Simplified derivations for high-dimensional convex learning problems
David G. Clark, Haim Sompolinsky
TL;DR
The paper introduces a concise, non-replica cavity framework for high-dimensional convex learning problems, unifying perceptron point classification, perceptron manifold classification, and kernel ridge regression through a bipartite interaction between feature and datum variables. By exploiting a zero-temperature cavity method and symmetry arguments, it derives exact capacity and generalization-related results, clarifying why naive mean-field analyses can succeed in some cases due to underlying structure. A central outcome is the computation of explicit response functions S^w and S^λ that govern how capacities scale with data and how cavities on both sides reconcile inconsistencies in naive analyses. The framework extends readily to correlated data and dynamical settings, offering a tractable, intuitive route to understand high-dimensional learning systems and their generalization properties in terms of a common bipartite geometry.
Abstract
Statistical-physics calculations in machine learning and theoretical neuroscience often involve lengthy derivations that obscure physical interpretation.
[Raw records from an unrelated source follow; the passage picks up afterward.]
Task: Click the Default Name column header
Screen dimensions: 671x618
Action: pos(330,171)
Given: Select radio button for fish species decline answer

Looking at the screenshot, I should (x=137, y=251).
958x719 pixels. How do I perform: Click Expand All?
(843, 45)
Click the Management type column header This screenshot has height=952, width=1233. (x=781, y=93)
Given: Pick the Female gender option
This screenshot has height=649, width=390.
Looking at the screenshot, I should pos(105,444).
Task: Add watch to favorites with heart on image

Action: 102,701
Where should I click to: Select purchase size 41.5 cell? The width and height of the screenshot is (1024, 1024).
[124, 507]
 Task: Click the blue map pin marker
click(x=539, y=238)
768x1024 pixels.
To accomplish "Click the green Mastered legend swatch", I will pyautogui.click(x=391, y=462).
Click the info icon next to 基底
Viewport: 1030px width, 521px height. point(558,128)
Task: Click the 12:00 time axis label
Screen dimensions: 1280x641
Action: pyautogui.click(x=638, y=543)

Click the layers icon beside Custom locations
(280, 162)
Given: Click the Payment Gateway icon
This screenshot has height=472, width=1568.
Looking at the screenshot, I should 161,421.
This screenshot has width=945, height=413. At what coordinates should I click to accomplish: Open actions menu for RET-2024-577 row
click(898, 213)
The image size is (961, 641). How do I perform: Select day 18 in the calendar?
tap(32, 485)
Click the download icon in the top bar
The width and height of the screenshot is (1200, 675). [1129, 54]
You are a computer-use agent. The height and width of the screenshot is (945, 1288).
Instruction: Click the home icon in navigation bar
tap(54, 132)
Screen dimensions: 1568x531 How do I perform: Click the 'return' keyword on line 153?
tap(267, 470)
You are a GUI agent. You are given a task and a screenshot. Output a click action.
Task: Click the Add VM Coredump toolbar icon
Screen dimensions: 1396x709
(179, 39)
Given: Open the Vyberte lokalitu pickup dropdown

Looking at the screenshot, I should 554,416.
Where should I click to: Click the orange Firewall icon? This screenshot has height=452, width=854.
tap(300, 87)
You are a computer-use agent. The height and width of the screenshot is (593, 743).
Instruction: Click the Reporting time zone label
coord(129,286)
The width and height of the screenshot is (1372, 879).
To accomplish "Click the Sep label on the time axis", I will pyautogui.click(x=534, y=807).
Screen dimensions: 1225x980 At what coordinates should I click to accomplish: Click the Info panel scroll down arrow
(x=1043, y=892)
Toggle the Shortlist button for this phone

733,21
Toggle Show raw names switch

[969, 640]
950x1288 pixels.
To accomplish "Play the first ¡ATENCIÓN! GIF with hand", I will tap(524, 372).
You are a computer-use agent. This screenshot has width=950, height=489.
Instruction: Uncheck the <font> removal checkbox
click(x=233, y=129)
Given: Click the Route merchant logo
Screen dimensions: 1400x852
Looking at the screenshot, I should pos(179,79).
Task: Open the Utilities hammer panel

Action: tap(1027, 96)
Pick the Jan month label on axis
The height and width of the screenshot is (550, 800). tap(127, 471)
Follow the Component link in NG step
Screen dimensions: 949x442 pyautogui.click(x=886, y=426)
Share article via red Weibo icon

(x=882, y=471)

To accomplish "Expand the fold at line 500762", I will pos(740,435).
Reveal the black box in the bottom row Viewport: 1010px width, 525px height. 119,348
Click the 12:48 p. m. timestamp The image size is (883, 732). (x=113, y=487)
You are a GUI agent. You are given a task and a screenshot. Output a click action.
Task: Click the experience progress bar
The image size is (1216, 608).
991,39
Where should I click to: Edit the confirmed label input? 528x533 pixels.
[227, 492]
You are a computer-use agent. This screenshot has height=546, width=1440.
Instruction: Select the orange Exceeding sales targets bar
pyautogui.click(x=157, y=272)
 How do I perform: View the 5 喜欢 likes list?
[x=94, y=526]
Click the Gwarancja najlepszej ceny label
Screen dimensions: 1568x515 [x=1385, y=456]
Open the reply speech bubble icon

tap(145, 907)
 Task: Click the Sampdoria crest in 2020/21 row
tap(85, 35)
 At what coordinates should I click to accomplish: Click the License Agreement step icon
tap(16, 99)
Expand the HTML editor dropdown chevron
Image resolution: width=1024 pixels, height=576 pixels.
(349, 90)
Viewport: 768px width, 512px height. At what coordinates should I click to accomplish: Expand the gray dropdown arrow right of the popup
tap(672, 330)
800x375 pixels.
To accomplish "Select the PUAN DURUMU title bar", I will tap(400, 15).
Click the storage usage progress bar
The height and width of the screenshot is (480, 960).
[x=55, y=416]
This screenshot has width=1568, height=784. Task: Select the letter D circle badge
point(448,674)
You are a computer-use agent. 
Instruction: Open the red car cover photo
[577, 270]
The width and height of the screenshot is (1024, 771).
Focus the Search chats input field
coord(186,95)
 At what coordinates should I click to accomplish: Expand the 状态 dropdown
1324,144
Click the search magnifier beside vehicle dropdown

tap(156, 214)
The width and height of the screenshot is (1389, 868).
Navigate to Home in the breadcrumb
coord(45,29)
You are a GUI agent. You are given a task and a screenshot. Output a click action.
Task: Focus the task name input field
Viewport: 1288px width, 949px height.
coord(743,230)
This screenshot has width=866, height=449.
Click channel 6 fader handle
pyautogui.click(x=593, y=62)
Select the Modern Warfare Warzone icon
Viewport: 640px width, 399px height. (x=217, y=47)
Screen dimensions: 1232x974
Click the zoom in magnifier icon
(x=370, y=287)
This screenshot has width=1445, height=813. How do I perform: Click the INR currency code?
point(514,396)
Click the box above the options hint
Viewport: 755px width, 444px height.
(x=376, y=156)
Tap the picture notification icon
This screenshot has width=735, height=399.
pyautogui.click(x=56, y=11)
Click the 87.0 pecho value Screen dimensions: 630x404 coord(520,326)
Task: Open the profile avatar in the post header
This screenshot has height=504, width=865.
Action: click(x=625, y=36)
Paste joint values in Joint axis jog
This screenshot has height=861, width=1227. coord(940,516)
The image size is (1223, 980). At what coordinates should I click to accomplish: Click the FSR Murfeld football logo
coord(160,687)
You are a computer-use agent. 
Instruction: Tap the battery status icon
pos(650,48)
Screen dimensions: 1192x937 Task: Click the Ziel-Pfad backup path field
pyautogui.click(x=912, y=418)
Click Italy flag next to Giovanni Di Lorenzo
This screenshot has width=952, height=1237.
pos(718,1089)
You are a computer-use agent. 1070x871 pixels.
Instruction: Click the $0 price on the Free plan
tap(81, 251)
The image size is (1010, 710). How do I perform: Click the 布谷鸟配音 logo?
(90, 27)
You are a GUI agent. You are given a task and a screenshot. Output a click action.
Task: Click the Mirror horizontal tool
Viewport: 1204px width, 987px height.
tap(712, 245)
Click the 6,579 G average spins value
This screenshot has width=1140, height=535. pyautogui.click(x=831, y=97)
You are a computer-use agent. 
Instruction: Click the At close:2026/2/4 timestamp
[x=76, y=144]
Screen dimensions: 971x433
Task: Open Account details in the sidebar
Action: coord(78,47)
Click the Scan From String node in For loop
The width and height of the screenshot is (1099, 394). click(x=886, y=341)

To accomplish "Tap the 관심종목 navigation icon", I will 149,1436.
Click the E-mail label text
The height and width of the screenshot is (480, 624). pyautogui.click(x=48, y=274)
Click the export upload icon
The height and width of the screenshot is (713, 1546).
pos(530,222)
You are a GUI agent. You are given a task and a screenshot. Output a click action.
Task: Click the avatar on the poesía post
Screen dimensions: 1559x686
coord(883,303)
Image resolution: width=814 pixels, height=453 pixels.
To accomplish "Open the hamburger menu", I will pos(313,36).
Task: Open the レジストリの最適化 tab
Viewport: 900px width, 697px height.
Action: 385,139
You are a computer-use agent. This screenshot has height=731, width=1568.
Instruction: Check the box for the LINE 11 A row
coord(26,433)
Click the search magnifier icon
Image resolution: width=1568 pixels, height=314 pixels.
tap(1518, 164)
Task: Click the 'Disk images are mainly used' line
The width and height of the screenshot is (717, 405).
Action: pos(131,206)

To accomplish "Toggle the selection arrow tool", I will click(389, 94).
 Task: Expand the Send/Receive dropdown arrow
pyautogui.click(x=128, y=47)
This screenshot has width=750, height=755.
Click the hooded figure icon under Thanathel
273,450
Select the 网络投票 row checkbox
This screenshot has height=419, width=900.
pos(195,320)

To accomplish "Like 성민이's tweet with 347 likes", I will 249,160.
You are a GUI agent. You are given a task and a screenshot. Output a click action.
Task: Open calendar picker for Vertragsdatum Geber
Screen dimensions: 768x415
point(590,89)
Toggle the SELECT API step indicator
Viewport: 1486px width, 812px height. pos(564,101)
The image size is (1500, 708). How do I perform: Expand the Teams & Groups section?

Here, we give concise, non-replica derivations of several key results and highlight their underlying similarities. In particular, using a cavity approach, we analyze three high-dimensional learning problems: perceptron classification of points, perceptron classification of manifolds, and kernel ridge regression. These problems share a common structure--a bipartite system of interacting feature and datum variables--enabling a unified analysis. Furthermore, for perceptron-capacity problems, we identify a symmetry that allows derivation of correct capacities through a naive method.